:: AIM OF THE TASK ::
Reproduce the following account of a visit to the Jan Dibbets exhibition at Alan Cristea Gallery in full, word for word, before the records.

:: EXCERPT PROVIDED ::
:::

As it’s getting darker I make my way down an appealing side street full of galleries near Piccadilly Circus. I peek through the windows as I pass, seeing lots of paintings and colours. Then I notice my destination, Alan Cristea Gallery, at the end of the street. Feeling naive and unprepared, I open the door to the exhibition. My legs are shivering from excitement, do I dare ask him some questions? I decide to give myself some time to think about it and start admiring the work on display.

Sea 90°, 2009
From a series of ten photographs taken in 1972 and printed in 2009Edition of 25
© Jan Dibbets. Courtesy the artist and Alan Cristea Gallery, London
Jan Dibbets is, as we’d call it in Holland, Grootmeester in de kunst (in Dutch that means, a Master in the Arts). He was a very progressive artist when he started his career in 1965 and his new work shown at the Alan Cristea Gallery is still a refreshing way to consider photography and art. He experiments with photography in a way that is completely new. He isn’t interested in portrait or different images of reality; although everything he shoots is reality, none of the pictures are edited afterwards. For example, in the series ‘Colour Studies’, he was looking for a less structured surface to get a less emphatic photographical image. He photographed the bodywork of cars and found that there is nothing else. He found himself in a place where the experiment ended.

:::

:: RECORDED INFORMATION ::
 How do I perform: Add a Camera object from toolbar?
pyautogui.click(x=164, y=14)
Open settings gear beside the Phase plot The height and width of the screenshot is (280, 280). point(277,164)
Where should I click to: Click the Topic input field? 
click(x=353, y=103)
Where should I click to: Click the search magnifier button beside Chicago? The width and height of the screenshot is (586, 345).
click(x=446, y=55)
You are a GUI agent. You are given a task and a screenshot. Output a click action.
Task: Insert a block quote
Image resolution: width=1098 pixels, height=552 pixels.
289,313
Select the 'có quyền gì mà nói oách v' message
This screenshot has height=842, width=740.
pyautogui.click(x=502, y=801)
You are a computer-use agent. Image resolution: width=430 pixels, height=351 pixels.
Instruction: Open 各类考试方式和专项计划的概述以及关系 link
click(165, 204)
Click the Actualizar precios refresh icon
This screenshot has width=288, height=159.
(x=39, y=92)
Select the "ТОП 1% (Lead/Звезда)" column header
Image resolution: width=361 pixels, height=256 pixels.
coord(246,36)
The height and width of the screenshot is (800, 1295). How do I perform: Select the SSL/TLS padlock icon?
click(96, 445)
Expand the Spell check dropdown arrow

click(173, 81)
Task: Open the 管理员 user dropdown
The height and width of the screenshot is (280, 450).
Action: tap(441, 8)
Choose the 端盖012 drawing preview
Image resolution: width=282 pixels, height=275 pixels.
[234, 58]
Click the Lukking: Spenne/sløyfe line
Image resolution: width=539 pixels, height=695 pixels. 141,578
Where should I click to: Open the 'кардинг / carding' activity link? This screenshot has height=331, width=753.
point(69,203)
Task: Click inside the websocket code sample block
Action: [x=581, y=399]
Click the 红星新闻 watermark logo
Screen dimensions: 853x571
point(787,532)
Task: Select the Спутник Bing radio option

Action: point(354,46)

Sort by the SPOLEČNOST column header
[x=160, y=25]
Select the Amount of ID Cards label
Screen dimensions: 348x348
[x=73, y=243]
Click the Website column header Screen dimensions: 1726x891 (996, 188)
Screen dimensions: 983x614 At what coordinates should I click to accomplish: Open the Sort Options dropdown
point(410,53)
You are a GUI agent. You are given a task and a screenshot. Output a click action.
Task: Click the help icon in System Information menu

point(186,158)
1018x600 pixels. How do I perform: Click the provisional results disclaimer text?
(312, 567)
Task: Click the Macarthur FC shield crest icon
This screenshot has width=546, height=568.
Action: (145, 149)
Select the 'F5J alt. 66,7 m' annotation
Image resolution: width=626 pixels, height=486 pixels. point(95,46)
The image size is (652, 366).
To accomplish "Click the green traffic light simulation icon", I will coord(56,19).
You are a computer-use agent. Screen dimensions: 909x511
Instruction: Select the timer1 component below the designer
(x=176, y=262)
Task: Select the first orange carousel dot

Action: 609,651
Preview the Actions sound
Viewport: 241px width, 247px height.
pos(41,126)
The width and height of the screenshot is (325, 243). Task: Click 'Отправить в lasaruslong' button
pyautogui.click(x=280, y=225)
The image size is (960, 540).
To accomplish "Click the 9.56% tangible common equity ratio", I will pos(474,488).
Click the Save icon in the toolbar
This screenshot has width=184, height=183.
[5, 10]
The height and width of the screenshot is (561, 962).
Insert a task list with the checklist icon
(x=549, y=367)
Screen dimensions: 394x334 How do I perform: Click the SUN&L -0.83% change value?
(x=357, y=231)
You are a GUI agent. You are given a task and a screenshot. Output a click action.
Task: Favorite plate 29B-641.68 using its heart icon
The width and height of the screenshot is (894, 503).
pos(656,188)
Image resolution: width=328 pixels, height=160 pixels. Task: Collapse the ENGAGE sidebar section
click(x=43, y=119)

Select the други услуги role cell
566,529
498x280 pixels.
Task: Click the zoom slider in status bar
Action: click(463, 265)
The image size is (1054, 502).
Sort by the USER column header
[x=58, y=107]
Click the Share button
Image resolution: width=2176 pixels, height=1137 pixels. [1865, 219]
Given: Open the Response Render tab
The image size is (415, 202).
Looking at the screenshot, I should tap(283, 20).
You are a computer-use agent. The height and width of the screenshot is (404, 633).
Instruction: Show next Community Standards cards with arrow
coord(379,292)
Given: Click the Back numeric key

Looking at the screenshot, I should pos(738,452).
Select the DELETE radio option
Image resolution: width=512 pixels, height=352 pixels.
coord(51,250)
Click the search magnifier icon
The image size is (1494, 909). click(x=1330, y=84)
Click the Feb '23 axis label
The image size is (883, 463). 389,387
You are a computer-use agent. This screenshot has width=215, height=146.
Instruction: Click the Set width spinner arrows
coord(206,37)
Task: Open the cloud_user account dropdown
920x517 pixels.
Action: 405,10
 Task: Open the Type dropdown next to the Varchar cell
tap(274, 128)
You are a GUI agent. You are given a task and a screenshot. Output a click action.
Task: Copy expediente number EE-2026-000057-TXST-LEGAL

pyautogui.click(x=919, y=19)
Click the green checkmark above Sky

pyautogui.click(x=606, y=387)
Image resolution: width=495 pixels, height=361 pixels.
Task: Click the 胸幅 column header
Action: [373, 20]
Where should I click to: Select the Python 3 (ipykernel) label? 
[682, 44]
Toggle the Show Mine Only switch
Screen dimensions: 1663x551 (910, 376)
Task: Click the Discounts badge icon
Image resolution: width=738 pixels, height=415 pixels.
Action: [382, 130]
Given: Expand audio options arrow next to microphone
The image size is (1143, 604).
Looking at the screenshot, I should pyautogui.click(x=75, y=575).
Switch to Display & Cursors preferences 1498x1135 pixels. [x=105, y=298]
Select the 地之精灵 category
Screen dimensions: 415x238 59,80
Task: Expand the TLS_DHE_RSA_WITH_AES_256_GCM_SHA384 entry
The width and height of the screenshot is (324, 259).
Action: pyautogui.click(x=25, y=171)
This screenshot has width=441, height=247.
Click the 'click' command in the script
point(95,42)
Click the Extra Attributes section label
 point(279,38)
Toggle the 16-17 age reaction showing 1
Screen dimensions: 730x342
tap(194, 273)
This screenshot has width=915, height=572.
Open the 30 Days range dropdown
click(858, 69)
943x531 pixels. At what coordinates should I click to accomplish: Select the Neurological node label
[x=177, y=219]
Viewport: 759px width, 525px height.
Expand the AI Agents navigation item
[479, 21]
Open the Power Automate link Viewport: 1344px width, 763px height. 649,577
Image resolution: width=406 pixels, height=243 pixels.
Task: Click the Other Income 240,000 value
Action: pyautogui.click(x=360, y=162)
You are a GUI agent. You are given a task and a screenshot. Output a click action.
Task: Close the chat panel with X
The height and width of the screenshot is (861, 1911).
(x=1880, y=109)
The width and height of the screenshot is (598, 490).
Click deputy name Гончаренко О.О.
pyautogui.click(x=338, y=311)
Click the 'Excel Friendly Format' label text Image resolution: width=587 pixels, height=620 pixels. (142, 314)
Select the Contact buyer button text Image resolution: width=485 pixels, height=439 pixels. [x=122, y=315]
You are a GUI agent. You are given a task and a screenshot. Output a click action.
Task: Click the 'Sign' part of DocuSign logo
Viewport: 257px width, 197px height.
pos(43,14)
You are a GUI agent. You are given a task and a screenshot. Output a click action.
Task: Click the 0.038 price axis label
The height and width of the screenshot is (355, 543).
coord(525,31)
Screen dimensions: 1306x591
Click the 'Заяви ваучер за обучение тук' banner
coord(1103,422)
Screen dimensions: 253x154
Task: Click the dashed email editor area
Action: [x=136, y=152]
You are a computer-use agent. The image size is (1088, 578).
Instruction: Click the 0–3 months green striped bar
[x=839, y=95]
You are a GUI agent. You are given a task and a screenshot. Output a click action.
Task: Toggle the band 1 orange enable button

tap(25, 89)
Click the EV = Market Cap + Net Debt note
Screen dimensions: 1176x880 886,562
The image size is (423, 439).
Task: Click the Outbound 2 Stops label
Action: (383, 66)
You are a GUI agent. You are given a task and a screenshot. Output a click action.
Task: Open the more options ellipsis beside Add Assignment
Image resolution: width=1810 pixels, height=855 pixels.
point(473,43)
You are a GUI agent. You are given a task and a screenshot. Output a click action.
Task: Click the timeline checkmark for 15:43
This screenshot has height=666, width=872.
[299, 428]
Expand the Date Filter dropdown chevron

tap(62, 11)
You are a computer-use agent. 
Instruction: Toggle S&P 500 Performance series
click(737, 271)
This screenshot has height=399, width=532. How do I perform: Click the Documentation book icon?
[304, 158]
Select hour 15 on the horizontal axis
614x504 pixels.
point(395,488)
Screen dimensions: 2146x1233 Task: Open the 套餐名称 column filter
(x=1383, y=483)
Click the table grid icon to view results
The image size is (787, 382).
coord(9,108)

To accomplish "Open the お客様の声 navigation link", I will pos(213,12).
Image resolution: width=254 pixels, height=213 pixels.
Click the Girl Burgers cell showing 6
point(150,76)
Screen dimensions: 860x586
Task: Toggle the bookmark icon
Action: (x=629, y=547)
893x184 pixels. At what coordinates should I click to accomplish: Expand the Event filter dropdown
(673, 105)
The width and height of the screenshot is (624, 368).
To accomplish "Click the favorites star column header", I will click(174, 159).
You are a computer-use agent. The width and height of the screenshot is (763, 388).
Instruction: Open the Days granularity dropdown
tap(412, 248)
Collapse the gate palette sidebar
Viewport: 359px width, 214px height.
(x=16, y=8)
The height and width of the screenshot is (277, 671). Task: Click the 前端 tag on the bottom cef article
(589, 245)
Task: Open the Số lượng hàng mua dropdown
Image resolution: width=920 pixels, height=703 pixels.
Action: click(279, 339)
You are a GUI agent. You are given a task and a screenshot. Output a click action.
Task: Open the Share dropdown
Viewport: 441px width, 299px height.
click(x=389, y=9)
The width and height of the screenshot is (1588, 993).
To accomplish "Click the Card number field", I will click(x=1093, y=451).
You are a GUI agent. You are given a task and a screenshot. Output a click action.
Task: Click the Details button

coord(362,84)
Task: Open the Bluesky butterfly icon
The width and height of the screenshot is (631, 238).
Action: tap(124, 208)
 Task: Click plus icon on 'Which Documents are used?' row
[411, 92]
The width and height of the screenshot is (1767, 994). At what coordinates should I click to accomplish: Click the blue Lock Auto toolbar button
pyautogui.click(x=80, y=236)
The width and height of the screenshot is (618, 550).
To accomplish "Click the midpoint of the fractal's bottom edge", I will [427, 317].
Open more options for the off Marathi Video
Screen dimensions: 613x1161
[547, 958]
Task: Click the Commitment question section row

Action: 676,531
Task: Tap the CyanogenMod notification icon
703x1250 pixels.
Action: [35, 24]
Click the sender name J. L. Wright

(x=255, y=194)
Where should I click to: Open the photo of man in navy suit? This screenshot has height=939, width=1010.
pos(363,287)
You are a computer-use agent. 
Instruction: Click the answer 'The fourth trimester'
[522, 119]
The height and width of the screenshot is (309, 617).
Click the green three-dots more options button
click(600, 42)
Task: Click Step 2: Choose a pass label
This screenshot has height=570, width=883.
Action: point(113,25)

:::

:: RESPONSE TO THE TASK ::
As it’s getting darker I make my way down an appealing side street full of galleries near Piccadilly Circus. I peek through the windows as I pass, seeing lots of paintings and colours. Then I notice my destination, Alan Cristea Gallery, at the end of the street. Feeling naive and unprepared, I open the door to the exhibition. My legs are shivering from excitement, do I dare ask him some questions? I decide to give myself some time to think about it and start admiring the work on display.

Sea 90°, 2009
From a series of ten photographs taken in 1972 and printed in 2009Edition of 25
© Jan Dibbets. Courtesy the artist and Alan Cristea Gallery, London
Jan Dibbets is, as we’d call it in Holland, Grootmeester in de kunst (in Dutch that means, a Master in the Arts). He was a very progressive artist when he started his career in 1965 and his new work shown at the Alan Cristea Gallery is still a refreshing way to consider photography and art. He experiments with photography in a way that is completely new. He isn’t interested in portrait or different images of reality; although everything he shoots is reality, none of the pictures are edited afterwards. For example, in the series ‘Colour Studies’, he was looking for a less structured surface to get a less emphatic photographical image. He photographed the bodywork of cars and found that there is nothing else. He found himself in a place where the experiment ended.